聖女伝説 (ちくま文庫 た 78-1)
聖女伝説 (ちくま文庫 た 78-1) / 感想・レビュー
ヴェネツィア
この小説の中を流れる時間、そしてリアリティのあり方は、本質的に他の通常の小説とは違っている。しいて先例を求めるとすれば、安部公房のそれが最も近いだろうか。小説は一貫して語り手である「わたし」の極めて主観的な一人称語りであり、それはもう妄想と呼ぶこともできるような性質のものだ。そして、そんな「わたし」の時間と空間に闖入し、揺るがすものたち。例えば鶯谷の存在がそれであり、また唐突に口を衝いて飛び出してくる聖書の言葉だ。それもなんだか怪しげな。また繰り返されるトロンボーンのソの音も終末を伝えるかの如きである。⇒
2016/11/26
ちなぽむ and ぽむの助 @ 休止中
わたしの口から飛び出した大切なコッペパン、あなたの為なんかじゃないのよ殺してしまいたい。腹のなかで第三者が繁殖する。流れでる眼球どうしようもなく女になるということ。

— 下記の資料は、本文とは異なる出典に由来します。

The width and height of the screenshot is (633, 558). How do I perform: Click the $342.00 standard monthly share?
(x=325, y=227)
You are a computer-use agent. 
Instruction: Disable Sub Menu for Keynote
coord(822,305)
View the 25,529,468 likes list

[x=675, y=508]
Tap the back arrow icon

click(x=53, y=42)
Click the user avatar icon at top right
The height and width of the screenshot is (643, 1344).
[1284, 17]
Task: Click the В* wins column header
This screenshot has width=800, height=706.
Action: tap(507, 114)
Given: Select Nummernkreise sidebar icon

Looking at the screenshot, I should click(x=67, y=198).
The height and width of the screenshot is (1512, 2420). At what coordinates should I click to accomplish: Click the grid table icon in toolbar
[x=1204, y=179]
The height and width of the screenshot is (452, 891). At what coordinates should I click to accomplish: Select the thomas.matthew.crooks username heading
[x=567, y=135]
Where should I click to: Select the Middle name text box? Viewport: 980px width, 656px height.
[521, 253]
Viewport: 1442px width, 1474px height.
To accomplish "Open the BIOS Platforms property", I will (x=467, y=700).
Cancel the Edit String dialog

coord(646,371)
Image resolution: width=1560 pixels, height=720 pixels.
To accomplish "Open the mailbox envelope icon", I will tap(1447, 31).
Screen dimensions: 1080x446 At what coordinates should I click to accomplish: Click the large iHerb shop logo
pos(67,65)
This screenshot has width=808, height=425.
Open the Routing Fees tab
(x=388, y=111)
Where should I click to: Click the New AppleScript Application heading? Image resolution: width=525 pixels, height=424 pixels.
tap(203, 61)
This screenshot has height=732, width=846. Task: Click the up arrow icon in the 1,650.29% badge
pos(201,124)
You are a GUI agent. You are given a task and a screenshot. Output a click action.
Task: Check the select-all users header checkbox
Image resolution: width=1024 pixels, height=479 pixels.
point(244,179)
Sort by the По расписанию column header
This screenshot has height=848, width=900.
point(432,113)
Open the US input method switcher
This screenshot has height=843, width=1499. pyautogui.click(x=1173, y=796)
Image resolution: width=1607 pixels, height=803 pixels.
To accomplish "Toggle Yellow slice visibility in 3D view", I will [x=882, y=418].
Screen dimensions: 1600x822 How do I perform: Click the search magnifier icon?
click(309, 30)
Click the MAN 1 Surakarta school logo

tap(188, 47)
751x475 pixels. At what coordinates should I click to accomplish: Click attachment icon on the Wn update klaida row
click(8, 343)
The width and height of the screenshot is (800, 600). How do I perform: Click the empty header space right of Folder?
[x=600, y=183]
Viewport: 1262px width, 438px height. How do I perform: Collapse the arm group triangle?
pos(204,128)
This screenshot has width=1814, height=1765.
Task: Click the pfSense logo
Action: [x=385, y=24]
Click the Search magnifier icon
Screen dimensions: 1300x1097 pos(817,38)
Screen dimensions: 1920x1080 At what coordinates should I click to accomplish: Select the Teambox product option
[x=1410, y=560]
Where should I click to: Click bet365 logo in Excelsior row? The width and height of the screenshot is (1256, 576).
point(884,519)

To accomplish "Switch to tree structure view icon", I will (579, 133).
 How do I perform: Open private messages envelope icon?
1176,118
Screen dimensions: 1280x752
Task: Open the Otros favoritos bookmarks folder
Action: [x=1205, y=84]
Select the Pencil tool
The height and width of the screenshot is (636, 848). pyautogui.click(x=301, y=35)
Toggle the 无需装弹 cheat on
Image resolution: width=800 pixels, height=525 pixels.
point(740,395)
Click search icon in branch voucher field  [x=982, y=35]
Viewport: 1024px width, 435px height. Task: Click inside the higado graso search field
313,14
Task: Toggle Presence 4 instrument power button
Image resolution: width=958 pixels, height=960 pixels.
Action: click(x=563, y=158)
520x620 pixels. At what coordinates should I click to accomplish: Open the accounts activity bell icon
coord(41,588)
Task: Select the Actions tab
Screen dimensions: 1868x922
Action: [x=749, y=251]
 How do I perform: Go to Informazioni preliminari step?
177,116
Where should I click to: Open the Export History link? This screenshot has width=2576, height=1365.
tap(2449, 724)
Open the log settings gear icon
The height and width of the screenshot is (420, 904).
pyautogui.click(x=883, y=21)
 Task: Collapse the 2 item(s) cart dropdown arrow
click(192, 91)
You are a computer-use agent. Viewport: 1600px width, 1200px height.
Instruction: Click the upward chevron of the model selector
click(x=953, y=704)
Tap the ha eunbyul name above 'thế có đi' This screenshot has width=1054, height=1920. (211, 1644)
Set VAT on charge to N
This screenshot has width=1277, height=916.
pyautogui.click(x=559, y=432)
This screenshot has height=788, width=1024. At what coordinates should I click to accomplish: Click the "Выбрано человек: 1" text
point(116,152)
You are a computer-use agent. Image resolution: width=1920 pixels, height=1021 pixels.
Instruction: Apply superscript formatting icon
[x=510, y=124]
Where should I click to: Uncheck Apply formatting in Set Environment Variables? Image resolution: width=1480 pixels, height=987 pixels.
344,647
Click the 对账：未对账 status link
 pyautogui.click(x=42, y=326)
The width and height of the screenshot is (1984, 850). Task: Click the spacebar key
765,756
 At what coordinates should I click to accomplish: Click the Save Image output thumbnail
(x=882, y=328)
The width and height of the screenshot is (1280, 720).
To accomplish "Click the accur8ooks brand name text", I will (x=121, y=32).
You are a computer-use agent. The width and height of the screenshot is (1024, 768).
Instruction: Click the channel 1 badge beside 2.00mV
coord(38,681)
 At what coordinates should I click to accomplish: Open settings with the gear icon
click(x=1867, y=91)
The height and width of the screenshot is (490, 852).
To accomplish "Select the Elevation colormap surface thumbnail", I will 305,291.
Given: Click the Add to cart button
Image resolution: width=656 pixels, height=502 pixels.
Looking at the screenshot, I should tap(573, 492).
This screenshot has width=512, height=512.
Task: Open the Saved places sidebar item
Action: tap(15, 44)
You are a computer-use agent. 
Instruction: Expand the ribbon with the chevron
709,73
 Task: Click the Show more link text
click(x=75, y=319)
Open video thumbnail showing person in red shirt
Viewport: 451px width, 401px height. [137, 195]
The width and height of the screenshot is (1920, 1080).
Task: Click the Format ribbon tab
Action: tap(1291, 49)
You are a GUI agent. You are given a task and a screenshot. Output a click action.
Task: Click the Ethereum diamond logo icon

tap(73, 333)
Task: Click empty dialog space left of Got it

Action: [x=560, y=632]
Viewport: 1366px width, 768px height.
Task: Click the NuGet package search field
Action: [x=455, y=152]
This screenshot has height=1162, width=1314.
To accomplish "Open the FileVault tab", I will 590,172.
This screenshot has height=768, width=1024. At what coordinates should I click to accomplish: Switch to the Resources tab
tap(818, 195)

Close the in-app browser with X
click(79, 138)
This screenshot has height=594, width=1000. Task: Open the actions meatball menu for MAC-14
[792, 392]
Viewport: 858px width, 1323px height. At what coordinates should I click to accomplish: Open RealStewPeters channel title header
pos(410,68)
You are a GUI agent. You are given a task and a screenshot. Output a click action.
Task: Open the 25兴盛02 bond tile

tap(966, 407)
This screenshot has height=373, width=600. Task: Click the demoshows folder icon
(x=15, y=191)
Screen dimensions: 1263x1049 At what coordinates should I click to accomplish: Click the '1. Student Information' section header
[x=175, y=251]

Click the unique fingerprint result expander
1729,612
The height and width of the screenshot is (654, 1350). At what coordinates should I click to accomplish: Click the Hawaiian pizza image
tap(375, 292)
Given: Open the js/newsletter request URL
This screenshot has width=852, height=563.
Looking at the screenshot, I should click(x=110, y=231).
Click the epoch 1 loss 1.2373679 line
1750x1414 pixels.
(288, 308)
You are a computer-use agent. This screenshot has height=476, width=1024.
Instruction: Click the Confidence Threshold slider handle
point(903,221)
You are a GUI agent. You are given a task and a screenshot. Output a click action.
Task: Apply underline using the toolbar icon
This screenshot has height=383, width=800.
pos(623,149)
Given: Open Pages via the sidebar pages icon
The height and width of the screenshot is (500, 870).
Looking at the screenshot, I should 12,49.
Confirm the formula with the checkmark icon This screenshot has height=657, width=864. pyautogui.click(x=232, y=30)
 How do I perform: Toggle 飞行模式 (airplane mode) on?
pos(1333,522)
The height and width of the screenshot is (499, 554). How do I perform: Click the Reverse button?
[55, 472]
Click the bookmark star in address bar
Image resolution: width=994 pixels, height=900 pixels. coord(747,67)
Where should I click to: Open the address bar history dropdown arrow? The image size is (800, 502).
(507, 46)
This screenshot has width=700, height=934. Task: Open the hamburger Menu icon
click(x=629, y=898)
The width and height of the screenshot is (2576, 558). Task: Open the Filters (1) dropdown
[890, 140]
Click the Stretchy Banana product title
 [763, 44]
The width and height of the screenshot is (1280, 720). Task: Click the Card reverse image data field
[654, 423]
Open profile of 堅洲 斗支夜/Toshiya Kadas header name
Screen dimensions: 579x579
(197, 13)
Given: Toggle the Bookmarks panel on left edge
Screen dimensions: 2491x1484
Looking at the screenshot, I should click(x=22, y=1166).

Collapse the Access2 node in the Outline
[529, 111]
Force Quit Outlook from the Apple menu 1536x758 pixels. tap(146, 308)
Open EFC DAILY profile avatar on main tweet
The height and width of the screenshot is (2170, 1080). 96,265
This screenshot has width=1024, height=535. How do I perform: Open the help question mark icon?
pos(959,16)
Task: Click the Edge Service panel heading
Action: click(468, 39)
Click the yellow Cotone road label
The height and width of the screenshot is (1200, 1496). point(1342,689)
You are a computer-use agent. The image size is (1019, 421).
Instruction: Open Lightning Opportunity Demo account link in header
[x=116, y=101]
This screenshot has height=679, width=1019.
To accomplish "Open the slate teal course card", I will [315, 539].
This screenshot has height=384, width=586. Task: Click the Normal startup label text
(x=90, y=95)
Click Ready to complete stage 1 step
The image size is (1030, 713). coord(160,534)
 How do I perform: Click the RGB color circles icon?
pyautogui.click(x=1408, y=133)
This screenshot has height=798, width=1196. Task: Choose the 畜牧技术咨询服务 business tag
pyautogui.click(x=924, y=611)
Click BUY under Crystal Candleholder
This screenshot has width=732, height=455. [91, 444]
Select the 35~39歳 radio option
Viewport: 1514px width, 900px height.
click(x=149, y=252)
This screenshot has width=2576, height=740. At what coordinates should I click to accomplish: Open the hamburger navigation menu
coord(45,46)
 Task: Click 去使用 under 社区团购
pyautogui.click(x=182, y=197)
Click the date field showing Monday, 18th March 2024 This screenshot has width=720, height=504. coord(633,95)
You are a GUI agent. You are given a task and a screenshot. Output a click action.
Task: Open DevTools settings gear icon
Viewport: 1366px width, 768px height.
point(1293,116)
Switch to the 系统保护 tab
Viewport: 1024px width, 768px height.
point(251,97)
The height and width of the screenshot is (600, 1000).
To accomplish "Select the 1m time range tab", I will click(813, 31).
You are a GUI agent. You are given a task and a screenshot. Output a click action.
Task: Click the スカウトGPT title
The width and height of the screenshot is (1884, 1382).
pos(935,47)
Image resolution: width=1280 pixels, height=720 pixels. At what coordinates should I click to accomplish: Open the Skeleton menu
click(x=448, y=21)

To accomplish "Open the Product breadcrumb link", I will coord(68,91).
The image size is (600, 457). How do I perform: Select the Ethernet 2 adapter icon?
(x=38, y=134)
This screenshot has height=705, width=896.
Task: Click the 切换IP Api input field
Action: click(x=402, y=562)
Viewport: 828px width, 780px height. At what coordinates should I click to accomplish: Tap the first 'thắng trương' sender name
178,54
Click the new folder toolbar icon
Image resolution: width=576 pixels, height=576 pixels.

きたないきたない。ふくらむ胸切り落としたい?ちがうそうじゃない。‹でも、聖者は同性の聖者しか愛さないことに変わりはないんですね。›精霊がわたしの口を使うの切り裂いて世界。耳を出して沼は血のいろ踊るアメーバ、分裂して。聖人なんて産みたくない。‹それじゃ、また、ごきげんよう›わたしは落下傘ですさようなら。美しい死体になんかなりたくないのです。制止。
2020/05/10
KAZOO
わたしは多和田さんの本はまだ数えるくらいしか読んでいません。しかも随筆中心なので文芸作品は「ボルドーの義兄」という実験小説のような感じのものだけです。これも読んでみてそのような印象を受けました。あまり難しい言葉などは出てこないのですが、読んでいて何かしらな今に読み終わったなあという感じでした。もう少し他の本も読んでみて再度読み直そうかという気になりました。
2016/04/18
take0
よく分からなかった、とも思う。大筋としては少女の9歳から高校3年までが語られているが、内容としては語り手の妄想とも迷妄ともとれるようなエピソードが綴られていて、或いは少女の心象のドラマなのかとも思う。意味不明で不条理な登場人物、頻繁に引用される聖書からの言葉、強調される血のイメージや身体的メタモルフォーゼに纏わる描写の多出、少女に纏わりつく不安感、不穏感。最後の最後まで明確な読みを逃れるかのようで、それらは総体としてではなく、ただ部分の連なりとして収まり悪く受け取るしかないものなのかも知れない。
2019/03/14
あんこ
さらりとおぞましく、とてつもなく静謐でうつくしいところに連れてこられた気分。美術を研究していたときに、避けて通れなかったキリスト教の知識がようやく役に立った。不快なのに、読む手を止められない。俗と聖の間で見えないものに抵抗していく少女を追う手を止められない。この物語を読むと、一気に俗から引き剥がされるきがする。